Ha toni abbastanza preoccupati la lettera aperta di Angelo Artale, direttore generale della FINCO (Federazione Industrie Prodotti Impianti Servizi ed Opere specialistiche per le Costruzioni e la Manutenzione Edile, Stradale e dei Beni Culturali) indirizzata al Capo di Gabinetto del MIT in relazione all’emissione dei Certificati Esecuzione Lavori (CEL) da parte delle Stazioni Appaltanti. Come spiega Artale, le SA continuano a compilare integralmente l’Allegato B1 del d.P.R. n. 207/2010 riportando anche i lavori subappaltati che, secondo la Federazione, in base alla lettura dell’art. 105, comma 22, del d.Lgs 50/2016, non avrebbero dovuto più comparire all’interno del CEL rilasciato agli appaltatori, se non a titolo di mera informazione

Qualificazione imprese subappaltatrici: le critiche al Codice dei Contratti

La norma del Codice del 2016 dispone che “Le stazioni appaltanti rilasciano i certificati necessari per la partecipazione e la qualificazione di cui all'articolo 83, comma 1, e all'articolo 84, comma 4, lettera b), all'appaltatore, scomputando dall'intero valore dell'appalto il valore e la categoria di quanto eseguito attraverso il subappalto. I subappaltatori possono richiedere alle stazioni appaltanti i certificati relativi alle prestazioni oggetto di appalto realmente eseguite”, ma nonostante questo, di fatto, le SOA hanno continuato ad attribuire alle imprese principali anche i lavori subappaltati secondo le indicazioni dell’art. 85 del d.P.R. n. 207/2010, dal momento che erano riportati nel CEL e che l’art. 85, formalmente non era abrogato.

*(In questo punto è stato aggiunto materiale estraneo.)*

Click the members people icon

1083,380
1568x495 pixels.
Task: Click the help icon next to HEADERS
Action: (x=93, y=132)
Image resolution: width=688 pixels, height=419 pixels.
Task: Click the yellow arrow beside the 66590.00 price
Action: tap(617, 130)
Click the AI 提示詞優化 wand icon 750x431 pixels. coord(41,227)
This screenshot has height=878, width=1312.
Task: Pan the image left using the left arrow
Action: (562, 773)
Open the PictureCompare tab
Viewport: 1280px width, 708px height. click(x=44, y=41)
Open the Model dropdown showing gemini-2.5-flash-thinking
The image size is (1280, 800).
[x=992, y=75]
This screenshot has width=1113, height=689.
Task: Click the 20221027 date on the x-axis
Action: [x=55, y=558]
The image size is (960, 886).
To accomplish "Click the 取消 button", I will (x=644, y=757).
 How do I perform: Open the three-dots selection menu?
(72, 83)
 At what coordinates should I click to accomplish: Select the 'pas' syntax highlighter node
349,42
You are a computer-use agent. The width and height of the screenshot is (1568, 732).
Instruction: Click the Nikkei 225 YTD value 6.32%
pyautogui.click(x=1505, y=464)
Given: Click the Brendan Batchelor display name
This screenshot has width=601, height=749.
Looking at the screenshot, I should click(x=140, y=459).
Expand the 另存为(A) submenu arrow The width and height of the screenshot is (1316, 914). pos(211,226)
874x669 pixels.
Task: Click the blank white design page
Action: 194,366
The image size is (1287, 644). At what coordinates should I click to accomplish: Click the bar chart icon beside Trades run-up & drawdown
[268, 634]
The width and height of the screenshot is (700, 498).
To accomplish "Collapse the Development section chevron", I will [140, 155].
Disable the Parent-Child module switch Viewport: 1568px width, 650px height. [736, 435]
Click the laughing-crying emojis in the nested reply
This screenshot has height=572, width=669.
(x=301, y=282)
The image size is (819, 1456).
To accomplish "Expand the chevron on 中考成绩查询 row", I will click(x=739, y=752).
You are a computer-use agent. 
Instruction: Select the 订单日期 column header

La situazione, spiega FINCO, è destinata a complicarsi con l’entrata in vigore delle previsioni dell’art. 23 dell’Allegato II.12 (comma 1, lettera b), punto 2)) del d.Lgs. n. 36/2023  (nuovo Codice dei Contratti Pubblici, divenuto efficace dall'1 luglio 2023), con la possibilità di attribuire il 100% dei lavori subappaltati all’appaltatore principale, anche se l’art. 119, comma 20, dello stesso  Codice riporta esattamente quanto previsto dall'art. 105, comma 22 del precedente Codice dei Contratti, ovvero che “Le stazioni appaltanti rilasciano i certificati necessari per la partecipazione e la qualificazione all'appaltatore, scomputando dall'intero valore dell'appalto il valore e la categoria di quanto eseguito attraverso il subappalto. I subappaltatori possono richiedere alle stazioni appaltanti i certificati relativi alle prestazioni oggetto di appalto eseguite.

Norme contraddittorie 

Secondo FINCO è evidente l’assoluta illogicità di una previsione che consente di qualificarsi con lavori svolti integralmente da altri e desta perplessità il fatto che, anche nella vigenza del d.Lgs. n. 50/2016, l’attribuzione dei lavori subappaltati all’appaltatore sia continuata regolarmente: “è fin troppo evidente che di fronte ad un subappalto sostanzialmente libero, consentire di usare i lavori subappaltati per qualificarsi senza avere le capacità è una previsione aberrante che apre ad ampi margini di sostanziale “dequalificazione”, o di pseudo-qualificazione se si preferisce, a fronte di una altrettanto sostanziale “incapacità di fare” da parte delle imprese generali che diventerebbero “specialisti” per il solo fatto di aver organizzato un cantiere. Sarebbe come abilitare il Direttore sanitario di un ospedale ad operare al posto del cardio chirurgo per il solo fatto di aver organizzato l’attività dell’ospedale”, spiega il direttore generale di Finco.

Secondo Artale, le conseguenze sarebbero gravissime non solo perché a breve il mercato sarebbe invaso da imprese piene di pezzi di carta senza alcuna capacità reale di operare, ma anche perché tutta quella parte sana delle imprese specialistiche e super specialistiche e che investono in attrezzature e qualificazione del personale, si troverebbe schiacciata da una concorrenza più che sleale.

Di conseguenza, si chiede una revisione dell’Allegato II.12 o dei “correttivi” che potranno apportare variazioni al d.Lgs. n. 36/2023: “che l’Allegato II.12 abbia definito una “metodica” in sostituzione dell’art. 85 del d.P.R. n. 207/2010, non giustifica a nostro avviso un aggiramento della previsione normativa”, conclude.